Herron is a founder-member of the metric martyrs and intends to use the same judgment that defeated this cause to support his present campaign. The men have already anticipated what they believe will be the councils' defence: that the parking appeal tribunal provides an opportunity to fairly contest the imposition of a parking ticket.

"These tribunals are not independent; they are funded by the local authority collecting the fine," argues Herron.

In the metric martyrs case Lord Justice Laws relied on the doctrine of constitutional hierarchy, which gives legal documents such as the Bill of Rights primacy over subsequent legislation, unless there is an expressed intention to overrule the established law.
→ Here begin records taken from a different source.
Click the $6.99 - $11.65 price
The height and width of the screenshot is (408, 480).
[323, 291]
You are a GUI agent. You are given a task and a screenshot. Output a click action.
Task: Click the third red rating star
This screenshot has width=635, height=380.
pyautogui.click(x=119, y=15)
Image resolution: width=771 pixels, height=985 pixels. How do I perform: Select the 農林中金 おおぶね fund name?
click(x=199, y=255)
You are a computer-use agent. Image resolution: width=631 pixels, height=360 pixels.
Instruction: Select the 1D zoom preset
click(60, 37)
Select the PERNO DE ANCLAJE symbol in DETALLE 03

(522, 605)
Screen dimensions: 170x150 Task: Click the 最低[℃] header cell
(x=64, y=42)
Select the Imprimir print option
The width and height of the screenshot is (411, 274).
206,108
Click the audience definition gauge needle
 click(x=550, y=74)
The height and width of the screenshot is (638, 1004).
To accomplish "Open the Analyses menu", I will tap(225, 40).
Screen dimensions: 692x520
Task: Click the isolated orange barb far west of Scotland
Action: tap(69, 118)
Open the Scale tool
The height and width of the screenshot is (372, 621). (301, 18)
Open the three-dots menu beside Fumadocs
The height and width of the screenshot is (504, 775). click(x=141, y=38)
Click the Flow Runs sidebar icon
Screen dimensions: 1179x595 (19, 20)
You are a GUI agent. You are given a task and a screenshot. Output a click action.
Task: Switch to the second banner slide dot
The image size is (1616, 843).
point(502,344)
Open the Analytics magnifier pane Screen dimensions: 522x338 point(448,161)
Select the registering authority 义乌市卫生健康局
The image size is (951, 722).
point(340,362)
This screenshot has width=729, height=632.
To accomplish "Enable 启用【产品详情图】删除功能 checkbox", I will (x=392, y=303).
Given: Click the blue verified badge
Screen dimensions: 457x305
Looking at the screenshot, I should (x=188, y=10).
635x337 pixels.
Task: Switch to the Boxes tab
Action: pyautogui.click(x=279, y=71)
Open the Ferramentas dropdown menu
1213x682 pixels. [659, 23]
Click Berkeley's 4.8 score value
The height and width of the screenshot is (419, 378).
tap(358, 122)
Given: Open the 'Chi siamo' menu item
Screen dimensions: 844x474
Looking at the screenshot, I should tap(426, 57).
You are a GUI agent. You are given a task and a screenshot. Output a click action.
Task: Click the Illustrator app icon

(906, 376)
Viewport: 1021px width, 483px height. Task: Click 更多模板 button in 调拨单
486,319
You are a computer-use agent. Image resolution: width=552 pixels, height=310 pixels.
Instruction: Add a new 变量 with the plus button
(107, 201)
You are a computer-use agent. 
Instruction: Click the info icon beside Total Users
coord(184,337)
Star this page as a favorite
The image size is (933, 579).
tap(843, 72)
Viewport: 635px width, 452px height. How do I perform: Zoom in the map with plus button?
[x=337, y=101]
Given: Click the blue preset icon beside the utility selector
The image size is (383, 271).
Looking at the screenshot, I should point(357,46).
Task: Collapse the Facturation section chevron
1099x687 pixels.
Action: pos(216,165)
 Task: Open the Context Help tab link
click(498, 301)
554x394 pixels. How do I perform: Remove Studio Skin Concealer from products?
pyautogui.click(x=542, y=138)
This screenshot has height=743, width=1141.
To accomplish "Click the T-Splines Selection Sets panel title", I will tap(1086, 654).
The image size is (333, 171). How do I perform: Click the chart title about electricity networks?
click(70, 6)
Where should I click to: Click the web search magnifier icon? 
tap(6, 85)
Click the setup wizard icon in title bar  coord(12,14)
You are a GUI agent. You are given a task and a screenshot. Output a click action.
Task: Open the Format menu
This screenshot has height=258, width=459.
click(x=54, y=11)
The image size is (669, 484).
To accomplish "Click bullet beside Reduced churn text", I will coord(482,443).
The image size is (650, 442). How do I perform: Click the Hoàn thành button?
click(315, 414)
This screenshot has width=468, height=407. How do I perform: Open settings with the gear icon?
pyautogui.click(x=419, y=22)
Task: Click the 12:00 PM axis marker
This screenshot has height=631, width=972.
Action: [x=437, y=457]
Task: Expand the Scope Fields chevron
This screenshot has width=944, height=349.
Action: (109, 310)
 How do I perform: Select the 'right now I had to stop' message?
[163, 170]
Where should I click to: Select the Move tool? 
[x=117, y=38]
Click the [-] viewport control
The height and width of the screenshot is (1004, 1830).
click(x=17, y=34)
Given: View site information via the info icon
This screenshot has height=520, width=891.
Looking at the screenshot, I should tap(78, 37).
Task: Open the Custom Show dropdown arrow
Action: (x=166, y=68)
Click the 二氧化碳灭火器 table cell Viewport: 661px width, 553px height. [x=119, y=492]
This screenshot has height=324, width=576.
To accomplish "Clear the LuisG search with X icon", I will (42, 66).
In the 2002 judgment he said: "We should recognise a hierarchy of Acts of Parliament: as it were "ordinary" statutes and "constitutional" statutes. The special status of constitutional statutes follows the special status of constitutional rights. Examples are the Magna Carta, the Bill of Rights 1689... Ordinary statutes may be impliedly repealed. Constitutional statutes may not." This was an argument that helped to defeat the metric martyrs' challenge.

Says Herron: "If the Divisional Court's ruling is true, every local authority, government agency and police force that fines people through the post, or on the spot, is now acting unlawfully, since the Bill of Rights Act 1689 was specifically classified as a constitutional Act. The Road Traffic Act 1991 and others like it are, by contrast, "ordinary" Acts."